Imagine if Max's violent statements were applied to any other minority group. If he had said that "Muslims aren't real people" instead of "fat chicks aren't real people," if he had said that, "Basic human rights do not apply to Asians" instead of, "Basic human rights do not apply to fat, loud, annoying women," if he had threatened to "grind up [Jews] into pig fodder" instead of grinding up women, the HOP would never have allowed him to set foot on our campus. By inviting him here, the HOP is effectively telling us that it is okay, because, "He's just talking about women." The women of this campus are effectively being told that we do not matter to the University or to the world, that our concerns mean nothing, that it is entertaining and we should shut up and take the joke.

This event is a mockery of free speech. If students are desperate to hear Max's drunken, misogynistic prattle, they can go see his movie or buy his book with their own money, or even listen to him speak, just not on our University campus. Using our tuition money to give this pig a legitimate platform at our top-ranked University is an unacceptable perversion of free speech, and destroys the safe learning environment that this University should be fostering. The HOP has legitimized Max by calling him "controversial," implying that his pathetic shtick has any sort of intellectual or comedic utility. It does not. This is not "controversy." None of Max's hateful blanket statements are rooted in reality or fact, and none of them are subject to debate. He is not a political figure with contentious views, or a controversial comedian whose act is predicated on pushing our limits and giving uncomfortable voice to our marginalized impulses. Tucker Max is a washed-up, 35-year-old wannabe frat-boy desperately trying to relive the glory days, relying on hate speech and misogyny to do it. If HOP members wanted controversy, they could have gotten someone who did not - at his best - insult our collective intelligence and - at his worst - endorse the objectification and date-rape of the women on this campus.

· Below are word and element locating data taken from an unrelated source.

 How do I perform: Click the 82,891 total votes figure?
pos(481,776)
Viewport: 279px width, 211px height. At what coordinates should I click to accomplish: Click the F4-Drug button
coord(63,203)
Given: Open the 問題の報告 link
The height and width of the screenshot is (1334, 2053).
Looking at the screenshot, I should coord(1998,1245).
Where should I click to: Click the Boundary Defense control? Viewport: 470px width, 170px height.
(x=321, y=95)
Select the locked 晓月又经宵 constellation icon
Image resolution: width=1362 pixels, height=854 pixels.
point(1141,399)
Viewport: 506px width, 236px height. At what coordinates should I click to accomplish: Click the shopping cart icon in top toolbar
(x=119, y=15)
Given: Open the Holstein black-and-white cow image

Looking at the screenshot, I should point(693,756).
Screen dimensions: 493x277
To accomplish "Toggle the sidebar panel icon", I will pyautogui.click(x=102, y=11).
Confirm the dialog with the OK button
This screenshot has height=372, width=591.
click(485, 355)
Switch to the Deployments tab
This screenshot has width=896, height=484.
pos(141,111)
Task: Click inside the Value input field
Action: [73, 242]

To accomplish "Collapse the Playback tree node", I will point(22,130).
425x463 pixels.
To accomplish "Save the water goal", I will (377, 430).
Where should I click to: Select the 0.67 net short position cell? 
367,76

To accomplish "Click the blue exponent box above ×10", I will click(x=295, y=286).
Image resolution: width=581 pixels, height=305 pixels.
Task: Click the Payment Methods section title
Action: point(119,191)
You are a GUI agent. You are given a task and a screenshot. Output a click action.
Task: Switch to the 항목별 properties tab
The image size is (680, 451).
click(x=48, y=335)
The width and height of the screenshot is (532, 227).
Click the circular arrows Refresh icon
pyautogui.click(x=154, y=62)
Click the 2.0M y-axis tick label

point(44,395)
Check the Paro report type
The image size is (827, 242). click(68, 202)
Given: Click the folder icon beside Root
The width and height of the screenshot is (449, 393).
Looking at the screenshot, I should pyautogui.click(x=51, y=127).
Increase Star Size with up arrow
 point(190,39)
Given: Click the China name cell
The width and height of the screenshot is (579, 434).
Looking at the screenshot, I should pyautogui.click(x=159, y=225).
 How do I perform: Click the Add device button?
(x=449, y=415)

HOP members keep thanking us for the "educational opportunity" that our activism has provided the student body. This statement - while well-intentioned - dodges responsibility for their oversight, instead passing off their egregious insensitivity to the insulted party, effectively inviting us, the maligned, to clean up their mess. It is not our job to educate this campus about the unacceptability of misogyny. We are not here to spearhead a battle that should have been won long ago - that women are people and deserve to be treated as such. We resent that the HOP wastes its time issuing PC statements about its "support" of this "teachable moment" when its refusal to cancel this speech proves that HOP members have learned nothing.